▶ [What to produce]:
The expected response is a copy of every line in the entries below that includes the word "bottom".

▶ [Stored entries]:
== Segment start ==

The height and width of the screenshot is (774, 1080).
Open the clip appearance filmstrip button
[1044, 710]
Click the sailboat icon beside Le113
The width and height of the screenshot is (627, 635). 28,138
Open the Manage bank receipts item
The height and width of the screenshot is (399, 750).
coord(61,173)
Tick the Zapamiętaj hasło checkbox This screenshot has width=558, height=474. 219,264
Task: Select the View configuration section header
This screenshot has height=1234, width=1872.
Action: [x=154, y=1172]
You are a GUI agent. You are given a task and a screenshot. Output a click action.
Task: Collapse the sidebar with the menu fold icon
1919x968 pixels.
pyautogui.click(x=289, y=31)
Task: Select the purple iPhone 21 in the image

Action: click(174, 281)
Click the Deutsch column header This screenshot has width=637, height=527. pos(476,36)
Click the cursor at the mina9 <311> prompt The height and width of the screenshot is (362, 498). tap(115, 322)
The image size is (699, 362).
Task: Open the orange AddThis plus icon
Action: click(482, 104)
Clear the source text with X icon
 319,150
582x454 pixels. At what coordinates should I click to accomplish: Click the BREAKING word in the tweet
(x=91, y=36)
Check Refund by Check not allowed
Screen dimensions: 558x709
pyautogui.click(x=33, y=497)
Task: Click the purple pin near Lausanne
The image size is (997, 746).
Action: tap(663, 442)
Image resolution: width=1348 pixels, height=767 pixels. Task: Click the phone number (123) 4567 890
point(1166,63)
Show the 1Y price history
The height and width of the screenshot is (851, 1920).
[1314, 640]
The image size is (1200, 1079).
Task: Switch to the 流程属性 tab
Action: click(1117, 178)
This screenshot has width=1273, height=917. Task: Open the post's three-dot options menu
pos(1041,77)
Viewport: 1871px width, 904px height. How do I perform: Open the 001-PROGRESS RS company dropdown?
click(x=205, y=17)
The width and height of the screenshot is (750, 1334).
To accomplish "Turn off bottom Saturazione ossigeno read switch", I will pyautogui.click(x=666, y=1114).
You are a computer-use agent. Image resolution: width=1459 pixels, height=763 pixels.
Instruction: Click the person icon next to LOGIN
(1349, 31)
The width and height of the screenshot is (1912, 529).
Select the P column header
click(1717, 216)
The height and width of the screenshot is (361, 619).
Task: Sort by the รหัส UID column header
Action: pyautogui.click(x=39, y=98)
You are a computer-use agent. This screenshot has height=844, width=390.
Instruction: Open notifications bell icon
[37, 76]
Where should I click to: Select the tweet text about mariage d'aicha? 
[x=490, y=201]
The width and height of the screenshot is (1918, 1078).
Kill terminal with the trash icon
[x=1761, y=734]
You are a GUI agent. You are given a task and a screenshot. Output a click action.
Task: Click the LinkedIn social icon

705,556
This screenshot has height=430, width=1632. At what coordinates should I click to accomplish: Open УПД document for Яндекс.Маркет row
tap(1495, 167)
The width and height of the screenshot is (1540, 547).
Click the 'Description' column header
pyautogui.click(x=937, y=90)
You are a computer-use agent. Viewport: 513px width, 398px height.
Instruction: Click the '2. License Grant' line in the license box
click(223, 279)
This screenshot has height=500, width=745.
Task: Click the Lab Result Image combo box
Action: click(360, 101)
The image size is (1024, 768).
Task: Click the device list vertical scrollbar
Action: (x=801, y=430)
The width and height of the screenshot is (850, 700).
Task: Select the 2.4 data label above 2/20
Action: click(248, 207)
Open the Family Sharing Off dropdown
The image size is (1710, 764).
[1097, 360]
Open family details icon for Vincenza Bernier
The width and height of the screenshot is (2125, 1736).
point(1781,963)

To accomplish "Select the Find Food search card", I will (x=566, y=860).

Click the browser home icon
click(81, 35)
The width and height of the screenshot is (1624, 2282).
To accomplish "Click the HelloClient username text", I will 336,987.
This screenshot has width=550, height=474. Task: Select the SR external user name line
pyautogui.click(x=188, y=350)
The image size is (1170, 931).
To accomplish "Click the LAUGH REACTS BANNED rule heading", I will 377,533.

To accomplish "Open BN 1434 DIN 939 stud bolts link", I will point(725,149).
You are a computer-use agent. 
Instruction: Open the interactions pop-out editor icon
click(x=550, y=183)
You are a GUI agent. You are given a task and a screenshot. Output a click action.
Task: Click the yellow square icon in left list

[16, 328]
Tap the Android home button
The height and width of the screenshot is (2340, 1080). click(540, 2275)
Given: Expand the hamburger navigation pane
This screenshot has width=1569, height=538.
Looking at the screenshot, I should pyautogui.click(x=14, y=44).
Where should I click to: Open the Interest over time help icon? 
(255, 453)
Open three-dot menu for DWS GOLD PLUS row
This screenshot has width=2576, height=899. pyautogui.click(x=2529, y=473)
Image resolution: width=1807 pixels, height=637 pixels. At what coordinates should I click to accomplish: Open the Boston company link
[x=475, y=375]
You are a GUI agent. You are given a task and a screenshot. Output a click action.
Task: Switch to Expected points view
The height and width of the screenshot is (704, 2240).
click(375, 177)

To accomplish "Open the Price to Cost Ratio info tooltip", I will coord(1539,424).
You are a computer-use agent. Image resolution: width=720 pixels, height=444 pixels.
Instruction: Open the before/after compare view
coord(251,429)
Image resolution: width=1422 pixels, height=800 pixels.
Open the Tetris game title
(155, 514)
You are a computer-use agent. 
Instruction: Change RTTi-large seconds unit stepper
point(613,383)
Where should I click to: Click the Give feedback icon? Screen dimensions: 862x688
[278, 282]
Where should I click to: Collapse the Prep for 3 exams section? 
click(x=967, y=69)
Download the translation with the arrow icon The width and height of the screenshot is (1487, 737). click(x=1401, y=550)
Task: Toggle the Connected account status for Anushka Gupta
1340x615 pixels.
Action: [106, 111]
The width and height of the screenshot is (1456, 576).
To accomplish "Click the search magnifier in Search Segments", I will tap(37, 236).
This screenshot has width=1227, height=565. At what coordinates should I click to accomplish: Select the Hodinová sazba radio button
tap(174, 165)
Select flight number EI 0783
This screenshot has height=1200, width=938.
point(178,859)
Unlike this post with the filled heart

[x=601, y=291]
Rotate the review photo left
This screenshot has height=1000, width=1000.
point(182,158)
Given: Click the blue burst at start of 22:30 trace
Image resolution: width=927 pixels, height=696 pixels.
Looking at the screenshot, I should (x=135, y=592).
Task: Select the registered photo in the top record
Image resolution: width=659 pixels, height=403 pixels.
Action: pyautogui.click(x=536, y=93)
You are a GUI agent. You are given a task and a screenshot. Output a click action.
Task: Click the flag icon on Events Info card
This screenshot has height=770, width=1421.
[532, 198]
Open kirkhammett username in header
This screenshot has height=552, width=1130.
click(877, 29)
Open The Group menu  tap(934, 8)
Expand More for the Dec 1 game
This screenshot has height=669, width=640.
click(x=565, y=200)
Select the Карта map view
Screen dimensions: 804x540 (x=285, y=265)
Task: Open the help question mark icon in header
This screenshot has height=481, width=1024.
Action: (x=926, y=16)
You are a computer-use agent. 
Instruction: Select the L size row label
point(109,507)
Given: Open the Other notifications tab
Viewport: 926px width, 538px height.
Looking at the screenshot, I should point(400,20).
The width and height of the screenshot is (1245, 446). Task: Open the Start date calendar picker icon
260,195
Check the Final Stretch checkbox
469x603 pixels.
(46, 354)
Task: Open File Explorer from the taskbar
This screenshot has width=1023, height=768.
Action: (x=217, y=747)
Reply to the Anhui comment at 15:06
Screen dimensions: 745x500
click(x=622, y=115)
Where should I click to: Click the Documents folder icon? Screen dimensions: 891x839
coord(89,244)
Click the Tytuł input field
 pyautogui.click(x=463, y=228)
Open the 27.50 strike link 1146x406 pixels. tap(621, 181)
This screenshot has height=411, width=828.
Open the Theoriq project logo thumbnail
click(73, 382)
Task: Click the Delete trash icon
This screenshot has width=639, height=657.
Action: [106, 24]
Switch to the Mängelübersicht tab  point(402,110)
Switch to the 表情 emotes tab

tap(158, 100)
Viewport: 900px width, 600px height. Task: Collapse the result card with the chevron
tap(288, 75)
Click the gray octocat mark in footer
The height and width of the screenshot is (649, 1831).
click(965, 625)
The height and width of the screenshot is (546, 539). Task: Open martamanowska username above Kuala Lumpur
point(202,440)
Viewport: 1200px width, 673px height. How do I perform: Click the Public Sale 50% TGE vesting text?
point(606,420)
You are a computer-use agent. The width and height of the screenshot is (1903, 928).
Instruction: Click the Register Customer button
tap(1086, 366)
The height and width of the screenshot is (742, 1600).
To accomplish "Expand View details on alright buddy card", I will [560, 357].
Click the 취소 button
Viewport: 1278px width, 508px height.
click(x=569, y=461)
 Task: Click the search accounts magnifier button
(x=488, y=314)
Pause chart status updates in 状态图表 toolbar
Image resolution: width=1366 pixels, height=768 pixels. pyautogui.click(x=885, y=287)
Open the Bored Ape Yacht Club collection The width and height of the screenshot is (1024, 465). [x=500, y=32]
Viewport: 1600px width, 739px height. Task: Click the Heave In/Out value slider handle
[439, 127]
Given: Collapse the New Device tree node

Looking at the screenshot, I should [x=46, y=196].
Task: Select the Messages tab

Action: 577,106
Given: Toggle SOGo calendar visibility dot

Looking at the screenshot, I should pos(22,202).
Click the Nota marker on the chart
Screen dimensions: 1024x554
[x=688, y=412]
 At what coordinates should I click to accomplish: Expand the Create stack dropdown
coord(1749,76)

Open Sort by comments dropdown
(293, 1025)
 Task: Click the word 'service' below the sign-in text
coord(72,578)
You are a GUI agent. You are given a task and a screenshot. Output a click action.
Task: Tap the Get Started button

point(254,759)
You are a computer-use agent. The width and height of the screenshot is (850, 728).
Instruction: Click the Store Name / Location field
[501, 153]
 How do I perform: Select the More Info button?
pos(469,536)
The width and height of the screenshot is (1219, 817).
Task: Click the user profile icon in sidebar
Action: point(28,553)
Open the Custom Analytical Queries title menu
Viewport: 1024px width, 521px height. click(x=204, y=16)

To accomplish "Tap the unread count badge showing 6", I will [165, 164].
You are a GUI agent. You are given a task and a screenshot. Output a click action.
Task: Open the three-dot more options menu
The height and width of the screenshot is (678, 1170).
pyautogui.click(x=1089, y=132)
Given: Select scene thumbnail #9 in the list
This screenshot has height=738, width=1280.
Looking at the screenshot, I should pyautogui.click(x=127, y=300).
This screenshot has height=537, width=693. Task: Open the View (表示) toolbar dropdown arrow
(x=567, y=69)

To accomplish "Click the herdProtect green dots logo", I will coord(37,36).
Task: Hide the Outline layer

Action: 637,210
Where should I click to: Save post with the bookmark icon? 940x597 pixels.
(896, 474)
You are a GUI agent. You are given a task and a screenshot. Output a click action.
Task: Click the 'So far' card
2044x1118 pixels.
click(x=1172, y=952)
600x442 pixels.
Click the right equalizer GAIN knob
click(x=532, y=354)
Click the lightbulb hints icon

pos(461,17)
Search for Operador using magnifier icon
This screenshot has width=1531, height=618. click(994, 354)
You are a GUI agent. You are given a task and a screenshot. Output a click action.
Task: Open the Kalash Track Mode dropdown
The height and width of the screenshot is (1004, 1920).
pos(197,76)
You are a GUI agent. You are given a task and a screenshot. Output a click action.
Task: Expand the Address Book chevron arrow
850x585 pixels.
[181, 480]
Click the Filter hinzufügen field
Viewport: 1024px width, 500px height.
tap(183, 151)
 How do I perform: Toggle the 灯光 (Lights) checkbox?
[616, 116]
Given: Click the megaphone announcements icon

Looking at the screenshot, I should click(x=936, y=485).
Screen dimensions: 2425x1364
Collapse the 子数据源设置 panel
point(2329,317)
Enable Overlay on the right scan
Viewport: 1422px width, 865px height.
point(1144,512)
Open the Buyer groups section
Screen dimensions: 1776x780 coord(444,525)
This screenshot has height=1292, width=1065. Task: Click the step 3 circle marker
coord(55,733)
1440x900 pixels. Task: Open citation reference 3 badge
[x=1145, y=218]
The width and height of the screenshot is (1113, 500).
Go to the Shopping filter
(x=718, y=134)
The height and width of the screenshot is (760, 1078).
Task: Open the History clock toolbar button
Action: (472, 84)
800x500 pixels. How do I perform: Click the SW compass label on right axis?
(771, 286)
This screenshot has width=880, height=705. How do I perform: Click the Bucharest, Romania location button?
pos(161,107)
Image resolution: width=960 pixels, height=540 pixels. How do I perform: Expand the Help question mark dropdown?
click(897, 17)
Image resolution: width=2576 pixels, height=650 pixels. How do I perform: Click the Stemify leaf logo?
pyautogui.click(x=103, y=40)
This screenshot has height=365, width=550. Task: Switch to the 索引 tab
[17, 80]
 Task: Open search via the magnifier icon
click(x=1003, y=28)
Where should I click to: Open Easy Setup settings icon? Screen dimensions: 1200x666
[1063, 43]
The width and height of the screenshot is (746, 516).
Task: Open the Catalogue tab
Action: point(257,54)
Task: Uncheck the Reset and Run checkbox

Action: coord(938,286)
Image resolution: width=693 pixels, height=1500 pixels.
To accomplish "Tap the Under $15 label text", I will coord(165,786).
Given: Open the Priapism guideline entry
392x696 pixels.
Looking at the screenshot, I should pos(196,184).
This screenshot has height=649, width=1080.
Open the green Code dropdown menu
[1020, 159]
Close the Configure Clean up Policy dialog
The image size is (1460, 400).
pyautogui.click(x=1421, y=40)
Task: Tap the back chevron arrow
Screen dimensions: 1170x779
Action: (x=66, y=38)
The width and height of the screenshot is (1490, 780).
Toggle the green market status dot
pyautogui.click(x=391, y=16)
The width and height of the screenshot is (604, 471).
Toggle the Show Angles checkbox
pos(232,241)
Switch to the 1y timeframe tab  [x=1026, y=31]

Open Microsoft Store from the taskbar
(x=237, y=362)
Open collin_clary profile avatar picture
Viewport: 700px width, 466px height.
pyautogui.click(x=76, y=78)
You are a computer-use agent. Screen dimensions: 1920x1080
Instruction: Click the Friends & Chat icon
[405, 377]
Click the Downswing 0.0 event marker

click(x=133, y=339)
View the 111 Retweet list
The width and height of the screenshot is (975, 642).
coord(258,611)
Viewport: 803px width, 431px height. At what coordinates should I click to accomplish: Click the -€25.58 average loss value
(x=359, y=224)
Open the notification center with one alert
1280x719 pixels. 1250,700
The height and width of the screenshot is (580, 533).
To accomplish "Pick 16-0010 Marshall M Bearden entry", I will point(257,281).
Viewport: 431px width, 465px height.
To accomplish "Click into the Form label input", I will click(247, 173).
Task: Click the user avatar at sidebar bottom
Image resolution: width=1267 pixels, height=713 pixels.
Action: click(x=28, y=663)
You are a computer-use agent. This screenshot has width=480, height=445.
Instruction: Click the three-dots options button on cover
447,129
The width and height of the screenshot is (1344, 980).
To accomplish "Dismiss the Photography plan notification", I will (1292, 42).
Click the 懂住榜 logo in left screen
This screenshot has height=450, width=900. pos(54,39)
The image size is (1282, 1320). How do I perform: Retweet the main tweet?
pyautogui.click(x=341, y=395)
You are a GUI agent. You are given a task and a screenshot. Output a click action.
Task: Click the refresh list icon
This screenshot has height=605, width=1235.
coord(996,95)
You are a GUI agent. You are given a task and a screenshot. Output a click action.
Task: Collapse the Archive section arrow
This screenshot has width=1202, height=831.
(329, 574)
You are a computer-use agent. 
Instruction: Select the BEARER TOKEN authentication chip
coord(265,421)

== Segment end ==

▶ [Completed exercise]:
To accomplish "Turn off bottom Saturazione ossigeno read switch", I will pyautogui.click(x=666, y=1114).
Task: Click the user avatar at sidebar bottom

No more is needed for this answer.